The same for flatscreen TVs and HD widescreen theater TVs that can be redesigned as easier to repair and upgrade. Even mobile phones and smartphones are designed with proprietary parts (Apple designed a unique screw for their iPhone just so they could not be repaired by anyone) that prevent easy access and repair by DIY and professional repair technicians. Basic parts like batteries are sometimes proprietary so you can only get replacements from the brand.
Tech skills like digital logic analysis and an understanding of the software to analyze it are specialized repair expertise that cost a lot so brands prefer to have everything performed in-house.
These days product life cycles are too short and you still pay for support whether you need it or not. Service contracts are now a significant part of every smartphone purchase and this should be something a local DIY repair man can do if repair manuals were available to everyone.
It may not even be economical for manufacturers to provide reasonable repair services for high-end smartphone and tablet computers and when one does conk out, it almost never runs the same way as when brand new even if repaired by the brand. In cases where repairs are possible on high-end electronics, any damage compromises the gadget's reliability. Some products are even manufactured without a repair loop built in. If it works, it works well, but if it starts to conk out or become wonky, it's as good as scrap.
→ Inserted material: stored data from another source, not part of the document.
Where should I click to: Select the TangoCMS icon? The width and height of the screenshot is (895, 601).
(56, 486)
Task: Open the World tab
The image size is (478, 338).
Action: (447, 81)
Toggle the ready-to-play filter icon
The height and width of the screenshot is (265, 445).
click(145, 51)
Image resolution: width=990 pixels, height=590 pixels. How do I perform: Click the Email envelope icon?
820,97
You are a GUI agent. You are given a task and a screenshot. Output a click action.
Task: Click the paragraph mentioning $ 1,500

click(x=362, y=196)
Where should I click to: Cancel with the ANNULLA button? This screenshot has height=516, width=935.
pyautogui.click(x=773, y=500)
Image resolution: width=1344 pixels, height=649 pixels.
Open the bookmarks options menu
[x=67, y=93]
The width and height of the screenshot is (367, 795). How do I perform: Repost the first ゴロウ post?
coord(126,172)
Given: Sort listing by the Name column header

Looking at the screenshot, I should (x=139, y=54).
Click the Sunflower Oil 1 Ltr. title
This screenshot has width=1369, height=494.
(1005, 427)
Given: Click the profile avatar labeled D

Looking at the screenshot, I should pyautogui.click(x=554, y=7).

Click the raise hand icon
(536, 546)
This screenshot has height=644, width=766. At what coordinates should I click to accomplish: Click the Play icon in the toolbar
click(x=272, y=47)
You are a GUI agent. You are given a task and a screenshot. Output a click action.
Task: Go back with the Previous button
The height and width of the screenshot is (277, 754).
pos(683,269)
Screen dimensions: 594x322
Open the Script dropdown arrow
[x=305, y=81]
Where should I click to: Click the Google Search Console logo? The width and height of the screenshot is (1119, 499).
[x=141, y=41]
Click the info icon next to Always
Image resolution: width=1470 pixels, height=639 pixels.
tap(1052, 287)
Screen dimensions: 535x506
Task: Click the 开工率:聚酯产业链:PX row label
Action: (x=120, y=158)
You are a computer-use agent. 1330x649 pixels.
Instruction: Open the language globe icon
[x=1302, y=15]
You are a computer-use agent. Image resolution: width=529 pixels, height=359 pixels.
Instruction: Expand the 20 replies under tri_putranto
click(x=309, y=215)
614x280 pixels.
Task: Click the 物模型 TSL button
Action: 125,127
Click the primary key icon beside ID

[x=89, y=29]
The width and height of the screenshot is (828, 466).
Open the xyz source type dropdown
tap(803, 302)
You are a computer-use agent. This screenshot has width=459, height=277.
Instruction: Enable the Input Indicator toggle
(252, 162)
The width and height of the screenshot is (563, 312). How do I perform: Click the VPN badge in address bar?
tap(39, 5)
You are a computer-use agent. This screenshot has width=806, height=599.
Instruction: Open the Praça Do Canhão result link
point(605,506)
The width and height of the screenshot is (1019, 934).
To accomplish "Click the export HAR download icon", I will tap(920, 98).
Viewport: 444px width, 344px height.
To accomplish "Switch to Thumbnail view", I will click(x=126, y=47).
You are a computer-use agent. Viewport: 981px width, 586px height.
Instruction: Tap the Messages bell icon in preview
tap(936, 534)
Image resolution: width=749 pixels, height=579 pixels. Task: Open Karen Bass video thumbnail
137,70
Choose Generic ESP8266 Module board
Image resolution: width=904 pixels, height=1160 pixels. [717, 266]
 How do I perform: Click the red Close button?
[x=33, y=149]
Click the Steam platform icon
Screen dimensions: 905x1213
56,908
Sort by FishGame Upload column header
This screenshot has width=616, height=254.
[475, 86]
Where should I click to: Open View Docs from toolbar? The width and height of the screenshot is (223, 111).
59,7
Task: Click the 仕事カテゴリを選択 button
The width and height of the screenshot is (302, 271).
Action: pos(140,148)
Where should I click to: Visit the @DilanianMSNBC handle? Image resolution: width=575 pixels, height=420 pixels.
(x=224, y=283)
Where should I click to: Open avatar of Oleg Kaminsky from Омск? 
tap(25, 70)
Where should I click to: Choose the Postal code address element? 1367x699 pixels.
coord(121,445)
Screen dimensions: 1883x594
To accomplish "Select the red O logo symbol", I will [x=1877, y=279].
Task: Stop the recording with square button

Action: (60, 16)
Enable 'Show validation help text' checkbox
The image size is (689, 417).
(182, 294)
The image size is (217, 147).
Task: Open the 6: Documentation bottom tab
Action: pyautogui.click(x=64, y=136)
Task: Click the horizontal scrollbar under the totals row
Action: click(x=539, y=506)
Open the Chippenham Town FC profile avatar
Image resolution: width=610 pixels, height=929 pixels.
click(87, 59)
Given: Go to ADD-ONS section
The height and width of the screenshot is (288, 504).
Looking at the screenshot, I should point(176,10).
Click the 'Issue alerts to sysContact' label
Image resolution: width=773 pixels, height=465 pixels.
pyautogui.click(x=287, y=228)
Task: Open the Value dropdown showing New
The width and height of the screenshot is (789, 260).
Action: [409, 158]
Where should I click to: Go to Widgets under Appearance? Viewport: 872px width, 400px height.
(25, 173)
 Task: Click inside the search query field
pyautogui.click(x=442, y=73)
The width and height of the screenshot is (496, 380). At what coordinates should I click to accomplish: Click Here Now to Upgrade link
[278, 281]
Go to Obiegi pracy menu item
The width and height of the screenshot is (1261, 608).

Image Credit: repair.org website
The repair movement in the U.S. is pushing for legislation to put consumer rights into law in each state that allows fair repair policies and buyer freedom for tinkering and reconfiguring what they purchase as well as reseller rights for product owners.
If you are a manufacturer of any product, designing easy repair as a feature of your product should be a unique selling point that should work in your favor. It may be a life skill for everyone to learn basic repairs of stuff they own and use or provide active support to your local repair tech community to keep eveything everyone owns useful for as long as possible.